Untuk mengevaluasi aktivitas terkait pupuk bersubsidi seperti penebusan dan distribusi serta mendengarkan informasi dari produsen, distributor dan pengencer maka Komisi Pengawasan Pupuk dan Pestisida (KP3) Kota Solok menyelenggarakan Rapat Koordinas di Ruang Rapat Walikota Solok, Kamis (18/07/2019).

Turut hadir Kepala Dinas Pertanian Kota Solok, Ikhvan Marosa beserta jajarannya, Kepala Bagian Perekonomian Setda Kota Solok, Milda Murniati, DPKUKM Asnil Zaini, Polresta Solok Fredy Iskandar, Kejari Solok Yan Subiyono, Perwakilan PT. Pupuk Iskardar Muda, Perwakilan PT. Petrokimia Gresik, distributor, pengencer dan penyuluh pertanian pada Dinas Pertanian.

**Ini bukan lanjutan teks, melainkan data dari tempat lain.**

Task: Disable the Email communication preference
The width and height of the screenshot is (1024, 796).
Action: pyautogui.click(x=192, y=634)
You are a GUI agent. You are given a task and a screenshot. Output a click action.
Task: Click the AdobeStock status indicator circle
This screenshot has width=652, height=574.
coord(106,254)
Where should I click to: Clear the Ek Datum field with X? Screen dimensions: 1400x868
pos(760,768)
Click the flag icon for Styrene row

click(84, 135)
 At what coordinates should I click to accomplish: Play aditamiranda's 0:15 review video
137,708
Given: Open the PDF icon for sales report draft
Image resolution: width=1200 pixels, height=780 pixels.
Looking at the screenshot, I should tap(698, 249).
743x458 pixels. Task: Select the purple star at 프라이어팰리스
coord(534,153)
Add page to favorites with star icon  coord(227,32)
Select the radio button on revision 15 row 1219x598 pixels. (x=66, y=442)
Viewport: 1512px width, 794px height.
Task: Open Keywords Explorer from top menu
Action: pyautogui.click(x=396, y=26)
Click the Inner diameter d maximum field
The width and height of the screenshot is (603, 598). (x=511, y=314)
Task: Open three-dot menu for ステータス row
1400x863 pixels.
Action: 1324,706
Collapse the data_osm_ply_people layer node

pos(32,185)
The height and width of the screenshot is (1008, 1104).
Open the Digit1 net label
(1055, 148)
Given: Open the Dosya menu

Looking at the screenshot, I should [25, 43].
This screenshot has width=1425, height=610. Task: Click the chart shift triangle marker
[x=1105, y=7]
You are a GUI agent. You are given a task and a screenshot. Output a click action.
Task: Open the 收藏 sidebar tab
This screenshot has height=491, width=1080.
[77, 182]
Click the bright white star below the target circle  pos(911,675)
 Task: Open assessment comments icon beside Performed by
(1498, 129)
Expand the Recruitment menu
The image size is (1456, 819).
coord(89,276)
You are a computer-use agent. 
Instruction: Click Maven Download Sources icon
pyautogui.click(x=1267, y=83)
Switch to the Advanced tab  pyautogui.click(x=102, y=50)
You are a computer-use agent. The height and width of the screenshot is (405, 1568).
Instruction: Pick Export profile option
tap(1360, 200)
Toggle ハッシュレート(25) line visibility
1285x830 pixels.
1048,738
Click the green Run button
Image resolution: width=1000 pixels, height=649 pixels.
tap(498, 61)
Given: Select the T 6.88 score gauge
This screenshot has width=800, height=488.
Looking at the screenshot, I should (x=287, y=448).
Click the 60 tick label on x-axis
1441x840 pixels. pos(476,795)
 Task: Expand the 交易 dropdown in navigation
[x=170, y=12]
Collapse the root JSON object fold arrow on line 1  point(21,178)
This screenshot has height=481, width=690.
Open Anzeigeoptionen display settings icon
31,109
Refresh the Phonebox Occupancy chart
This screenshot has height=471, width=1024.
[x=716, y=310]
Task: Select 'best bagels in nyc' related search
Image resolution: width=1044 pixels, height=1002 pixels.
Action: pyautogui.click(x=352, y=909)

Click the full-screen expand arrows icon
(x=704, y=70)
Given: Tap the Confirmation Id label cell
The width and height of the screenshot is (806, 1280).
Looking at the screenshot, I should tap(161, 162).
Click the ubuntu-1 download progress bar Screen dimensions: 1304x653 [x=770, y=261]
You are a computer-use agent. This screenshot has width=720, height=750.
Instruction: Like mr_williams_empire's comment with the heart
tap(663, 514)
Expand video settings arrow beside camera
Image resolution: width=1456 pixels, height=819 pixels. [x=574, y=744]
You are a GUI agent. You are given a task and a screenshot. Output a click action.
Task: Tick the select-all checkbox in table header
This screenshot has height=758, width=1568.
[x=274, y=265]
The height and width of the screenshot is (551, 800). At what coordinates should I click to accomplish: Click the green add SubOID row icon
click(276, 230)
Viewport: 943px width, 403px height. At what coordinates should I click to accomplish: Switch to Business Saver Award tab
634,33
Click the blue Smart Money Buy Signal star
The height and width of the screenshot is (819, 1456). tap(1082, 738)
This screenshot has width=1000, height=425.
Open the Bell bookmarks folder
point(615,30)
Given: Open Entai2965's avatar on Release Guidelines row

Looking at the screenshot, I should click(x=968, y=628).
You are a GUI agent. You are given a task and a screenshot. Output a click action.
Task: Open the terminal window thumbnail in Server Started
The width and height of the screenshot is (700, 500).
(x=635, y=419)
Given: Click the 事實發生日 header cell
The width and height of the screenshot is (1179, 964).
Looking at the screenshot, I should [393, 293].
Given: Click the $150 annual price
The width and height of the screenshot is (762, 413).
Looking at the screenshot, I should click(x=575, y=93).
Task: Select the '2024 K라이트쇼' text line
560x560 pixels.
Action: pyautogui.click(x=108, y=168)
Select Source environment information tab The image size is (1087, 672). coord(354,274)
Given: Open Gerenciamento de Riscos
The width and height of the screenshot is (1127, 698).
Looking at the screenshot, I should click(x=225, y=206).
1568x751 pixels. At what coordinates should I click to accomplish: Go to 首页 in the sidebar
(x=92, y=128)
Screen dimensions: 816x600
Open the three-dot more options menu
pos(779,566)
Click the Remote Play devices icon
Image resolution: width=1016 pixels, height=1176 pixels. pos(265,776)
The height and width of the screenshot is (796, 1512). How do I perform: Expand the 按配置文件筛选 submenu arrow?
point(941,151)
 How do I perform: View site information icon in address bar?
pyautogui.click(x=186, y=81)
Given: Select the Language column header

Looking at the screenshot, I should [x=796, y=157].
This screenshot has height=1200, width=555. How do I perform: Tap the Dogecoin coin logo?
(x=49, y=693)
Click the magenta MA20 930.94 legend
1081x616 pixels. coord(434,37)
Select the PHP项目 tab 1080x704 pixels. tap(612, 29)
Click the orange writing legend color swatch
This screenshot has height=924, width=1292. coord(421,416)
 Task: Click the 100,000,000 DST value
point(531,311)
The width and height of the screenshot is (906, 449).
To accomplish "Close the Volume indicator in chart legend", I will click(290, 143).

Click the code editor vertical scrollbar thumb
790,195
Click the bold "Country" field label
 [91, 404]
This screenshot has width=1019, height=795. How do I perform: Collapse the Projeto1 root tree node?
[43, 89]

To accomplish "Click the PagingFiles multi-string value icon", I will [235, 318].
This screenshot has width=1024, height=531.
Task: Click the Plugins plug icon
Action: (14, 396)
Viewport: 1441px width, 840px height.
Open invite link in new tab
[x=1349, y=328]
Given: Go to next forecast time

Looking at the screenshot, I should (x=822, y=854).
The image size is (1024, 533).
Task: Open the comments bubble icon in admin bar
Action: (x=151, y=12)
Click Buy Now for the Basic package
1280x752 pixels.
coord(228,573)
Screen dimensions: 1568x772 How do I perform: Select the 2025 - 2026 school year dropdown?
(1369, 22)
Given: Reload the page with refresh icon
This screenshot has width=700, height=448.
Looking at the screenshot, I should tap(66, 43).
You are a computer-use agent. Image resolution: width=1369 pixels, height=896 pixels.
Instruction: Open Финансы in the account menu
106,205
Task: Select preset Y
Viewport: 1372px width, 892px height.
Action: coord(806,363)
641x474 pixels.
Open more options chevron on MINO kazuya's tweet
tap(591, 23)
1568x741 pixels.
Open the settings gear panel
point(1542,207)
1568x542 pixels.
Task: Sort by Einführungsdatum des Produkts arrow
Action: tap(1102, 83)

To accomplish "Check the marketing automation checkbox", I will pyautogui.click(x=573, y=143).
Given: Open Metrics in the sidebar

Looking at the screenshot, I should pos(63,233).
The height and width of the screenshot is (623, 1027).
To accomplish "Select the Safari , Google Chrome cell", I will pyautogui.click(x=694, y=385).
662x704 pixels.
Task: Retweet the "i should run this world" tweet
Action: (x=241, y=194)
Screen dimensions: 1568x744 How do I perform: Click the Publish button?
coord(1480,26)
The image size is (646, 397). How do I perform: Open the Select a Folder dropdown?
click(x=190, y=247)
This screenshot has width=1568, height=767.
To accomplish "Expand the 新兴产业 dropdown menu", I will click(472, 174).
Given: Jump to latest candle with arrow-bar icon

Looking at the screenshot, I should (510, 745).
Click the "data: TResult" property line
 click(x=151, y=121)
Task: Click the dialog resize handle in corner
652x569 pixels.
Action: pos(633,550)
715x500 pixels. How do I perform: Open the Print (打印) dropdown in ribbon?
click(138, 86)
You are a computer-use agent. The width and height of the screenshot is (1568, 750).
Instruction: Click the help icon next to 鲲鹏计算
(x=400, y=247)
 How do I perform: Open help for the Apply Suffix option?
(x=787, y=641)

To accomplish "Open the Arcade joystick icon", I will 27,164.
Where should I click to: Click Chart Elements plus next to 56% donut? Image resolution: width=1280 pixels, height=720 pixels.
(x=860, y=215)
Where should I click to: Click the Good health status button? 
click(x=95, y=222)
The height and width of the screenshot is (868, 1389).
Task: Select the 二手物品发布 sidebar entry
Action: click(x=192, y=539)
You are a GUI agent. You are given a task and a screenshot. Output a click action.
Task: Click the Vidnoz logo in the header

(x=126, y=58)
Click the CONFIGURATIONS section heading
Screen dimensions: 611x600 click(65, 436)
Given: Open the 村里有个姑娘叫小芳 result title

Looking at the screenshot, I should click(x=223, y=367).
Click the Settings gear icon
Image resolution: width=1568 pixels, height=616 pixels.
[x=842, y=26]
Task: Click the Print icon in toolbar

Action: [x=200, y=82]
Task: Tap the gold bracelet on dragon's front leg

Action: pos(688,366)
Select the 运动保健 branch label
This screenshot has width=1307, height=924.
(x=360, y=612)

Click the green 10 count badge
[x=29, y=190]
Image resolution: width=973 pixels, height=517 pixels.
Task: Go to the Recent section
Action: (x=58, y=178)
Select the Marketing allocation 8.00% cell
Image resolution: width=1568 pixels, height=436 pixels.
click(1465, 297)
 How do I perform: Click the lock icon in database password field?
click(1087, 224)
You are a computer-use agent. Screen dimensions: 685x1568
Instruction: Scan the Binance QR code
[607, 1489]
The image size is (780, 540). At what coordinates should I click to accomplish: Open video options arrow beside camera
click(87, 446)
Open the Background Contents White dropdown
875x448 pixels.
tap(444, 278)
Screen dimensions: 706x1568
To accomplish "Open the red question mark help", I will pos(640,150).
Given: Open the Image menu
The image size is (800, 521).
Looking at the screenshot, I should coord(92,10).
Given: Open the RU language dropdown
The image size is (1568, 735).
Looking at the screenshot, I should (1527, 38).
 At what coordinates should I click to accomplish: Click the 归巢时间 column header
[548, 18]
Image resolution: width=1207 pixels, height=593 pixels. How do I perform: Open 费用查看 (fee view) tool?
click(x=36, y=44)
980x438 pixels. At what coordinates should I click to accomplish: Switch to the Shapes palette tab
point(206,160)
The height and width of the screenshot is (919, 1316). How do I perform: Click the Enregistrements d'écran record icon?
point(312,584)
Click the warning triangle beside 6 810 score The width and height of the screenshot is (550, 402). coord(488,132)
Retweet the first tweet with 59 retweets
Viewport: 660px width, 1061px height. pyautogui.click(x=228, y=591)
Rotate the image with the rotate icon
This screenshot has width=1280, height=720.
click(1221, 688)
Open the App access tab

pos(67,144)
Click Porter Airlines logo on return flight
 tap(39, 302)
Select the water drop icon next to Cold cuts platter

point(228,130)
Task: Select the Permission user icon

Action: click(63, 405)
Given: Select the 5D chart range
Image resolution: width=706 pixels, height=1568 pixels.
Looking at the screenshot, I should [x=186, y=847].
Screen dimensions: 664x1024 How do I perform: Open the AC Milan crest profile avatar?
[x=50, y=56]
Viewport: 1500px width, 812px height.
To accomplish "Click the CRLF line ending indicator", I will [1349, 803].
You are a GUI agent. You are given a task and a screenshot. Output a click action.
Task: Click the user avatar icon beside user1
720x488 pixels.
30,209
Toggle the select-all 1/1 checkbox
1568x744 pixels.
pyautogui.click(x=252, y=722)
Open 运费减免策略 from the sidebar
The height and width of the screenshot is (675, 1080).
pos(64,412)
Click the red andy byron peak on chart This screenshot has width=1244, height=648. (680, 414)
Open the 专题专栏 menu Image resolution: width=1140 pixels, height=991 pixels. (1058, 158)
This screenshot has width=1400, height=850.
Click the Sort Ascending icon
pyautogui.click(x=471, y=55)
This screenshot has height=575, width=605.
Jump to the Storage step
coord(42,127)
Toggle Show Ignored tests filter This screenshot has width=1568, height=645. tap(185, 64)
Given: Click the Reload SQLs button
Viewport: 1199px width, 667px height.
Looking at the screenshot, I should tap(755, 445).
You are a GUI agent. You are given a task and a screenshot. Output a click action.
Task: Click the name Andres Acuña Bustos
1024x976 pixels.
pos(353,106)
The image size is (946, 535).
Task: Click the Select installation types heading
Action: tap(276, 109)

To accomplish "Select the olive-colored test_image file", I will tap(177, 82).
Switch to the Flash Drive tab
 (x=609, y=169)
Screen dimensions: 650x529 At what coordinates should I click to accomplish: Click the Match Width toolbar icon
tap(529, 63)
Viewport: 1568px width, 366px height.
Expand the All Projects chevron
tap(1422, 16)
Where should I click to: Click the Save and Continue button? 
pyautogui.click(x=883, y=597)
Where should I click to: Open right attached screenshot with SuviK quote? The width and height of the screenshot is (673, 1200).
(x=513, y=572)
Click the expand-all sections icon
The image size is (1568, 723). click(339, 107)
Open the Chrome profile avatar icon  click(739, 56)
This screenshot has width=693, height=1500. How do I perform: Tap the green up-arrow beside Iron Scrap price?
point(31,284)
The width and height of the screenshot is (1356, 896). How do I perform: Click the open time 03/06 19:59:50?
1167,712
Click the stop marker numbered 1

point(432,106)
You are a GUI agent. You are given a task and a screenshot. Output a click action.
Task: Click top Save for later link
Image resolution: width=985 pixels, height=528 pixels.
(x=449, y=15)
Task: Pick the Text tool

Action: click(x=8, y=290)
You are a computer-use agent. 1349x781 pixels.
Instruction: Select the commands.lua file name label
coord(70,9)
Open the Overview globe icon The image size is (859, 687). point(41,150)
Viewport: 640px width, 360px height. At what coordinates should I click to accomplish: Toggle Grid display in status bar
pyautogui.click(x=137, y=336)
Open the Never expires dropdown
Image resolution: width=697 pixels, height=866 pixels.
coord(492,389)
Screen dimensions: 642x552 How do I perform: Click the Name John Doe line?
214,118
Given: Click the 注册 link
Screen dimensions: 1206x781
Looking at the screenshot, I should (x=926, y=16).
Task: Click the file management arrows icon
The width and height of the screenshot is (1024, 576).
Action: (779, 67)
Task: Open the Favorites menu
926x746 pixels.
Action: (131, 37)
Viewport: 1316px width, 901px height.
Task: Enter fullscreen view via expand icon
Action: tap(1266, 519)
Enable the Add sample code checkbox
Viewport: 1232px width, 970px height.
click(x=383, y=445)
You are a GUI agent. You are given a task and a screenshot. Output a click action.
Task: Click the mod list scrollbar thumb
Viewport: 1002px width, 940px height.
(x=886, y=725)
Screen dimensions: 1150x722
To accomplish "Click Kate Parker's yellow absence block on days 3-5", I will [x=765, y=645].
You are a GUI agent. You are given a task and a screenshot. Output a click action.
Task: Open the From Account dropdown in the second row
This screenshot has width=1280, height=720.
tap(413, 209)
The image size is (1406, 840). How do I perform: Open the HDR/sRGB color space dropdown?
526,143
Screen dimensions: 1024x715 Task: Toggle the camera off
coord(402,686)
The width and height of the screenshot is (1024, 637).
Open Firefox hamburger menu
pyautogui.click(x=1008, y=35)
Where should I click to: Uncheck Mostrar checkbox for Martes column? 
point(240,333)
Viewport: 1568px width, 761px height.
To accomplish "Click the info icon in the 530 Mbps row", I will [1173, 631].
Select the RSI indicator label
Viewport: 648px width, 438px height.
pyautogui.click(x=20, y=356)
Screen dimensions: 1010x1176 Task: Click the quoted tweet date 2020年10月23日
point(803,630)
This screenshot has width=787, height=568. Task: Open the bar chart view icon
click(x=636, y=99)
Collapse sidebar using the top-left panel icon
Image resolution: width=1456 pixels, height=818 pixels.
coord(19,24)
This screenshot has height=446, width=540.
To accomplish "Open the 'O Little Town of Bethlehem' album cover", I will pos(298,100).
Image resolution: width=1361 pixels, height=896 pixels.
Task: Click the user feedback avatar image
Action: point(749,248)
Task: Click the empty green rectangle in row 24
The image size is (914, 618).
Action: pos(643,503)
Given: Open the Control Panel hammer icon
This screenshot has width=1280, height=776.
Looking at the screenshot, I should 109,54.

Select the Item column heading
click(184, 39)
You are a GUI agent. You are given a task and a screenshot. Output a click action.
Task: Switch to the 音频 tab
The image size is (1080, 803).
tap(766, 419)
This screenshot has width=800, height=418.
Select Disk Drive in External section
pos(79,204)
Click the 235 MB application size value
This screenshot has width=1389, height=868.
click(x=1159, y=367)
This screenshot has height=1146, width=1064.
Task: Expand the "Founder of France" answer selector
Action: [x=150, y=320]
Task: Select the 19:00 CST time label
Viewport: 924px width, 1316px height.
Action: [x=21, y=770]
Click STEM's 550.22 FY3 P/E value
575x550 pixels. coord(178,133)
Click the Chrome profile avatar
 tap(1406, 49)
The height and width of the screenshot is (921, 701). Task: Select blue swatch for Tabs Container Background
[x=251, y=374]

Dalam pembukaan, Kepala Dinas Pertanian Ikhvan Marosa menyampaikan pentingnya pengawasan pupuk agar ketersediaannya lancar, luas lahan sawah Kota Solok yang semakin berkurang dan rencana sistem penyaluran pupuk bersubsidi dengan menggunakan Kartu Tani yang terintegrasi dengan Bank Mandiri, tuturnya.

Sementara itu, Penyuluh menyampaikan alasan terkait rendahnya tingkat penebusan yang terjadi pada pupuk Urea dan Organik. Sampai bulan Juni 2019, tingkat serapan Pupuk Urea masih 39,61% dan Pupuk Petroganik masih 9,8%.

Namun sebaliknya, kewaspadaan terjadi pada Pupuk SP36. Serapan yang telah mencapai 90,24% per 30 Juni 2019 menyebabkan diperlukan realokasi pupuk SP36 agar pertanaman padi tidak terganggu.

Perwakilan Produsen, Distributor dan Pengencer menyampaikan keluhan terkait Harga Eceran Tertinggi (HET) pupuk bersubsid yang tidak mengakomodir biaya transportasi (produsen ke distributor, distributor ke pengencer dan pengencer ke kelompok tani) dan upah angkut pada setiap tingkatan.

Dalam kesimpulan rapat, secara umum Kota Solok belum menemui kendala yang berarti terkait ketersediaan pupuk bersubsidi dan petani tidak kesulitan untuk mendapatkan pupuk untuk usaha taninya (fa).